Find and sketch the domain for each function.$$f(x, y)=\sqrt{y-x-2}$$

Answer

**step1** Understanding the function's definition

The given function is $$f(x, y)=\sqrt{y-x-2}$$. For this function to produce a real number, the expression under the square root symbol must be greater than or equal to zero. This is a fundamental rule for square roots in the real number system.

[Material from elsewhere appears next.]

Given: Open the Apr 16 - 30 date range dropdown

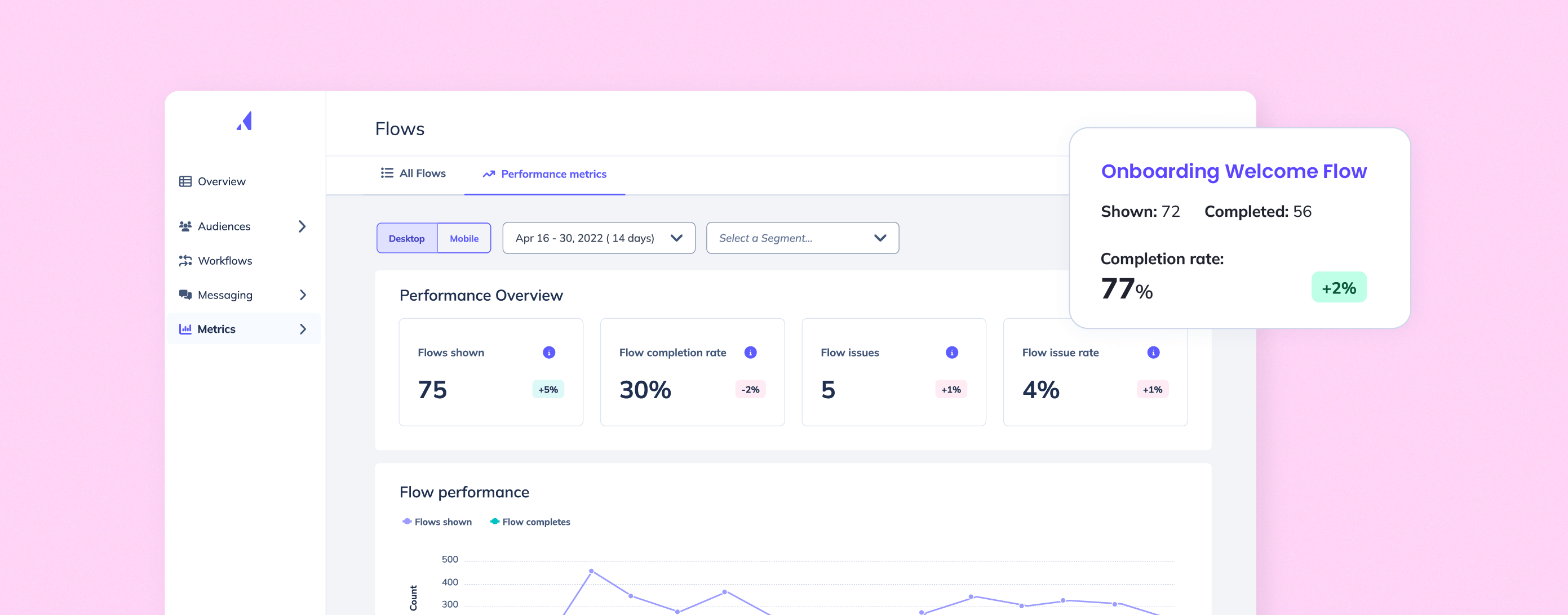Looking at the screenshot, I should click(599, 238).

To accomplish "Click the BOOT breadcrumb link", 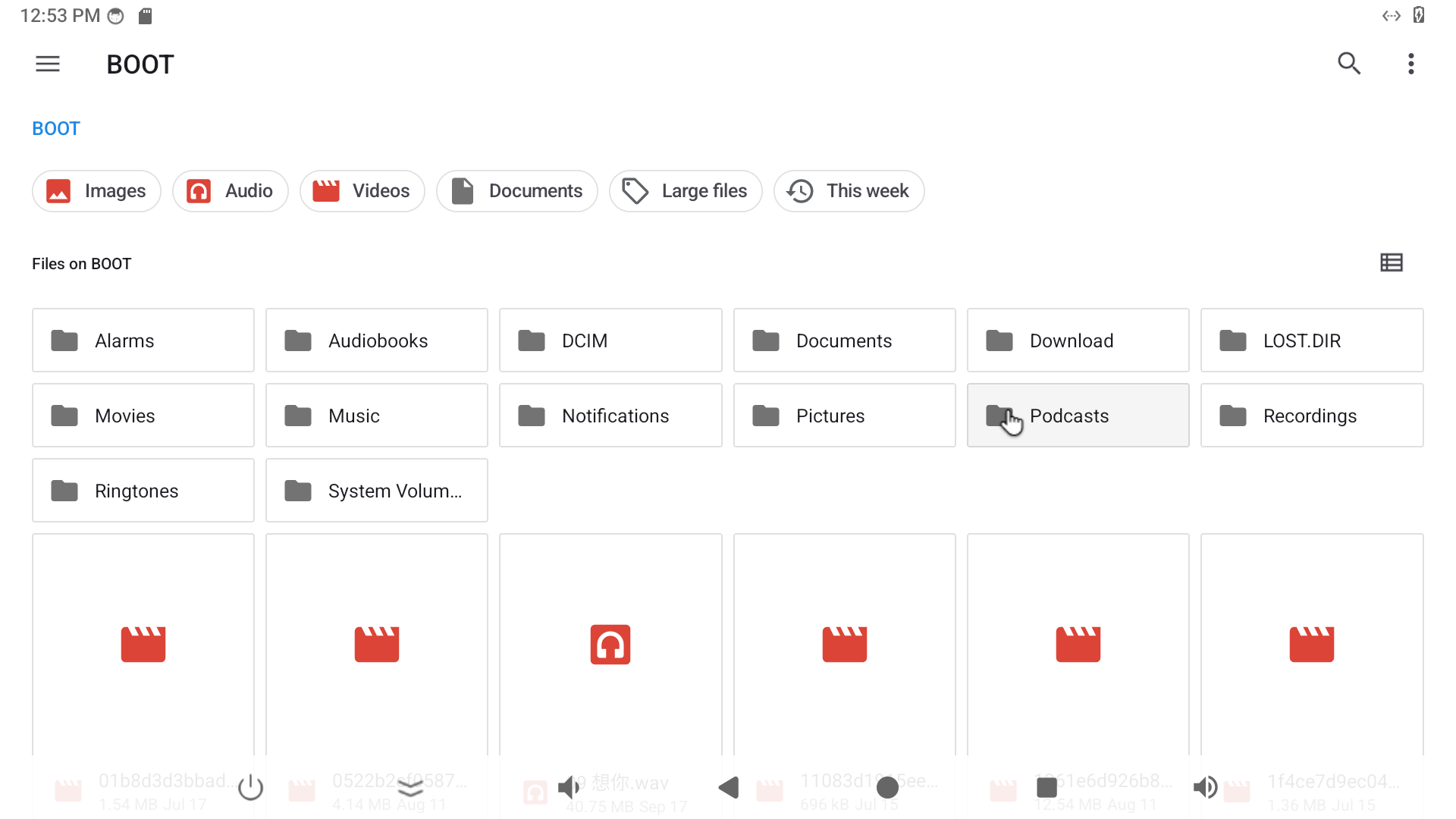I will click(x=56, y=129).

**step2** Formulating the inequality for the domain

Based on the condition from the previous step, we must have the expression inside the square root be non-negative. Therefore, we set up the inequality:
$$y-x-2 \ge 0$$

**step3** Rearranging the inequality

To better understand and sketch the region defined by this inequality, we can rearrange it to express y in terms of x:
Add x to both sides:
$$y-2 \ge x$$
Add 2 to both sides:
$$y \ge x+2$$
This inequality defines the domain of the function.

**step4** Describing the domain

The domain of the function $$f(x, y)=\sqrt{y-x-2}$$ is the set of all points $$(x, y)$$ in the Cartesian plane such that $$y \ge x+2$$. This means all points whose y-coordinate is greater than or equal to their x-coordinate plus 2.

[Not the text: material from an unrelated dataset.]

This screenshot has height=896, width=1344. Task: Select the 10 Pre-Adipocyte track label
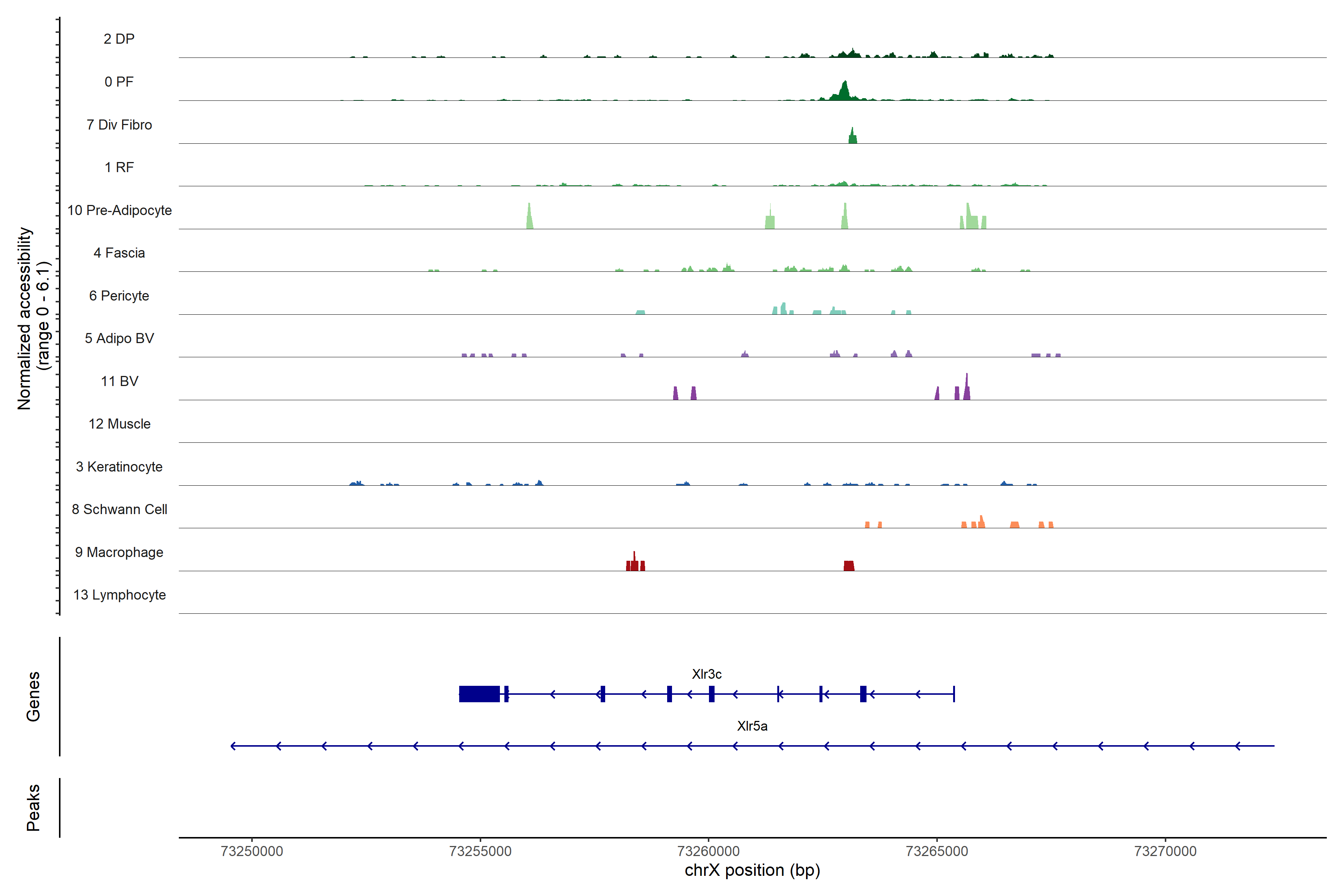pos(119,210)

**step5** Sketching the boundary line

To sketch the domain, we first draw the boundary line defined by the equality part of the inequality, which is $$y = x+2$$.
This is a straight line. We can find two points on this line to draw it:
If $$x=0$$, then $$y=0+2=2$$. So, the point $$(0, 2)$$ is on the line.
If $$y=0$$, then $$0=x+2$$, which means $$x=-2$$. So, the point $$(-2, 0)$$ is on the line.
Draw a solid line connecting these two points, as the boundary is included in the domain due to the "or equal to" part of the inequality ($$\ge$$).

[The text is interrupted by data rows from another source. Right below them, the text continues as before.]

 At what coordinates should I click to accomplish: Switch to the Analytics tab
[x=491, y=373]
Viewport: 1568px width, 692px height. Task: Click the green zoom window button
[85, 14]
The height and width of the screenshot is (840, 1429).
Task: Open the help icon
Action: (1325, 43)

**step6** Identifying the region of the domain

The inequality is $$y \ge x+2$$. This means we need to shade the region where the y-coordinates are greater than or equal to the values on the line $$y=x+2$$. Graphically, this corresponds to the region *above* the line $$y=x+2$$.
To confirm, we can pick a test point not on the line, for example, $$(0, 0)$$.
Substitute $$(0, 0)$$ into the inequality: $$0 \ge 0+2 \Rightarrow 0 \ge 2$$. This statement is false.
Since $$(0, 0)$$ is below the line and does not satisfy the inequality, the region that satisfies the inequality must be on the opposite side, which is above the line.
Therefore, the domain is the region above and including the line $$y=x+2$$.

**step7** Visualizing the sketched domain

The sketch of the domain will show a coordinate plane with a solid line passing through $$(0, 2)$$ on the y-axis and $$(-2, 0)$$ on the x-axis. The entire region above this line, including the line itself, should be shaded to represent the domain of the function.